Reports from security vendors that trap unwanted messages in their spam filters are bordering on the hysterical as new data emerges daily regarding just how bad the spam epidemic has become. PDF spam, the latest trick, is leading the charge and destined to become this year’s version of image spam that fooled filters and clogged inboxes for a good part of 2006.
As the spam barrage continues and spammers come up with one new trick after the next, some question whether scanning an e-mail message’s content is still an effective way of detecting unwanted messages.
“The growth (and now peak) of image-based spam is just another outgrowth of the ever-changing spammer dynamic. We have seen some PDF-based spam, and I expect it to grow more. However, it simply represents another 'tool in the arsenal' for the typical spammer,” says David Salbego], Unix and operations manager of computing and information systems with Argonne National Laboratory, a division of the Department of Energy (DOE) operated out of the University of Chicago. “Ultimately, filtering spam at the content level will become less and less effective. A better way to control spam, in my opinion, is by considering the source of the message -- the IP address of the mail server attempting to deliver the message.”

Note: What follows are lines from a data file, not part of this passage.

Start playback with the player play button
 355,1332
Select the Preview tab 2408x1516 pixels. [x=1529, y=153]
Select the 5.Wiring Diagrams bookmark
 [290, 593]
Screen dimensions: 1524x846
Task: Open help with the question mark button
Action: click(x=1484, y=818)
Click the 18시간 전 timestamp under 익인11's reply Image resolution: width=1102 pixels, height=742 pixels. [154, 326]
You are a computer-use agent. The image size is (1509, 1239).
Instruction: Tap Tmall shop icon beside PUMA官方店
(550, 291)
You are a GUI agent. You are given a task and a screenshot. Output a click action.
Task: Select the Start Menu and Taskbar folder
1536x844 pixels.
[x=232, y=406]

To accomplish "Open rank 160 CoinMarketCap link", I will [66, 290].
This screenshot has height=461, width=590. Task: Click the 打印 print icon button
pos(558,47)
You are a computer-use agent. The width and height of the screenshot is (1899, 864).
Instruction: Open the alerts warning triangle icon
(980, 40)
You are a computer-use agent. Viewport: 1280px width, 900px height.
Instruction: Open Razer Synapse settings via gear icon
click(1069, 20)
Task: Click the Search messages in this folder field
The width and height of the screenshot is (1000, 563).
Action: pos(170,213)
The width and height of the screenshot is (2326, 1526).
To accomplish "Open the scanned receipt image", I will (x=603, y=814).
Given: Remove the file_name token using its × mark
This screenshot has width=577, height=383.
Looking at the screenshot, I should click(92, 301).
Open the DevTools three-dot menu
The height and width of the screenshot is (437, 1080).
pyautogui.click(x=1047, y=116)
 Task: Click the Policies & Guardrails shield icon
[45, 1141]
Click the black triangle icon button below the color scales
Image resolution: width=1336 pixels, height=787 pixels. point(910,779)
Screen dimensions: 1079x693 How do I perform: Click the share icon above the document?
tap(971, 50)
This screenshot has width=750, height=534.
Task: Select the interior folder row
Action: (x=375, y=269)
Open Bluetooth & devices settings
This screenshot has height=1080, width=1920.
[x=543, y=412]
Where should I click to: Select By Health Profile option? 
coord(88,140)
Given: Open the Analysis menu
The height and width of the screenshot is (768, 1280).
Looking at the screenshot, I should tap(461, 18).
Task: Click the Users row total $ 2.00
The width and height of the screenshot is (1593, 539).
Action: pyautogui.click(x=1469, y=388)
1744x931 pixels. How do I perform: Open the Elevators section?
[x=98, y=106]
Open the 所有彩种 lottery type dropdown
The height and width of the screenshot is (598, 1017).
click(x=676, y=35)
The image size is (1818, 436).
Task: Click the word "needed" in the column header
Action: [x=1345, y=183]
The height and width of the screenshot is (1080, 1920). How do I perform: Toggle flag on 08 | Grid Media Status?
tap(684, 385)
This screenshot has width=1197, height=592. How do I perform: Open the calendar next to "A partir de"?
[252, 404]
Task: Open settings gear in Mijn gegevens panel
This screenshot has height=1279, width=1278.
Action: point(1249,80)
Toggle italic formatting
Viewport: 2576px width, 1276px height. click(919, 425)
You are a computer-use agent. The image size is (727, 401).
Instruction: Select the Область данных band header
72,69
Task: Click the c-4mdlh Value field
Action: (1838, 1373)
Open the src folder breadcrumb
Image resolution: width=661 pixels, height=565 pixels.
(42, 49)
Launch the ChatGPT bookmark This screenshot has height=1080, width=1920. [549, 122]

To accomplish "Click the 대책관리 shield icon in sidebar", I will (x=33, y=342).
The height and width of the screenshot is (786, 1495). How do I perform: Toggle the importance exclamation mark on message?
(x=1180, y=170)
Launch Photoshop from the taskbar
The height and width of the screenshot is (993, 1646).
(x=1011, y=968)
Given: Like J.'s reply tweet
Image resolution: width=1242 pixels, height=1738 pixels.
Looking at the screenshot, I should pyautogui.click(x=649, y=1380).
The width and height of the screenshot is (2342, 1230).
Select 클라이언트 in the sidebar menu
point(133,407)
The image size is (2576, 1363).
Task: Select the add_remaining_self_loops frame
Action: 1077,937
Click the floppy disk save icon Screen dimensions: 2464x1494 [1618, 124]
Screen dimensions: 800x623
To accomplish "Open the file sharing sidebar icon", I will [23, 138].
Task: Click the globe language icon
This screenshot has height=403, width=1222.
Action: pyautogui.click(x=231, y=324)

Indeed, most messaging security vendors now employ a number of techniques to catch spam, including relying on reputation services, which assign a score to sending IP addresses based on that address’s past behavior. But no combination of techniques is foolproof, and every time spammers try out a new trick e-mail users suffer until the vendors catch on to the trick and find a way to block those messages.
For example, after a few years of spam volumes on the decline, e-mail users were hit with a sharp rise in spam last fall, when spammers figured out that by embedding text inside an image file they could fool content filters. At the same time there was a significant rise in spammers’ use of botnets, armies of PCs taken over by malware and turned into spam servers without their owners realizing it. That can confuse reputation services, because IP addresses that previously had clean reputations suddenly start sending out thousands of messages at once. Those tricks combined accounted for as much as an 80% rise in spam levels last October, according to spam watchers.
Now, as antispam filters have been updated to catch image spam, spammers have moved on.
According to Secure Computing, which reported the 17% jump in spam levels today over yesterday, spam currently accounts for 88% of all e-mail traffic and PDF spam makes up 11% of that figure. With current spam levels close to the all-time high of 90%, Secure Computing predicts that record will be matched or broken in the next 30 days, according to a company spokesperson.
Messaging security service provider Postini says it saw the biggest spam blast ever from Aug. 7 to 9. The blast, launched from a botnet, combined two popular spam tricks; attached to the e-mail message was a PDF file that many filters can’t read to determine whether the content is spam, and the attached file was a “pump and dump” scheme that promoted buying the stock of a company called Prime Time Group.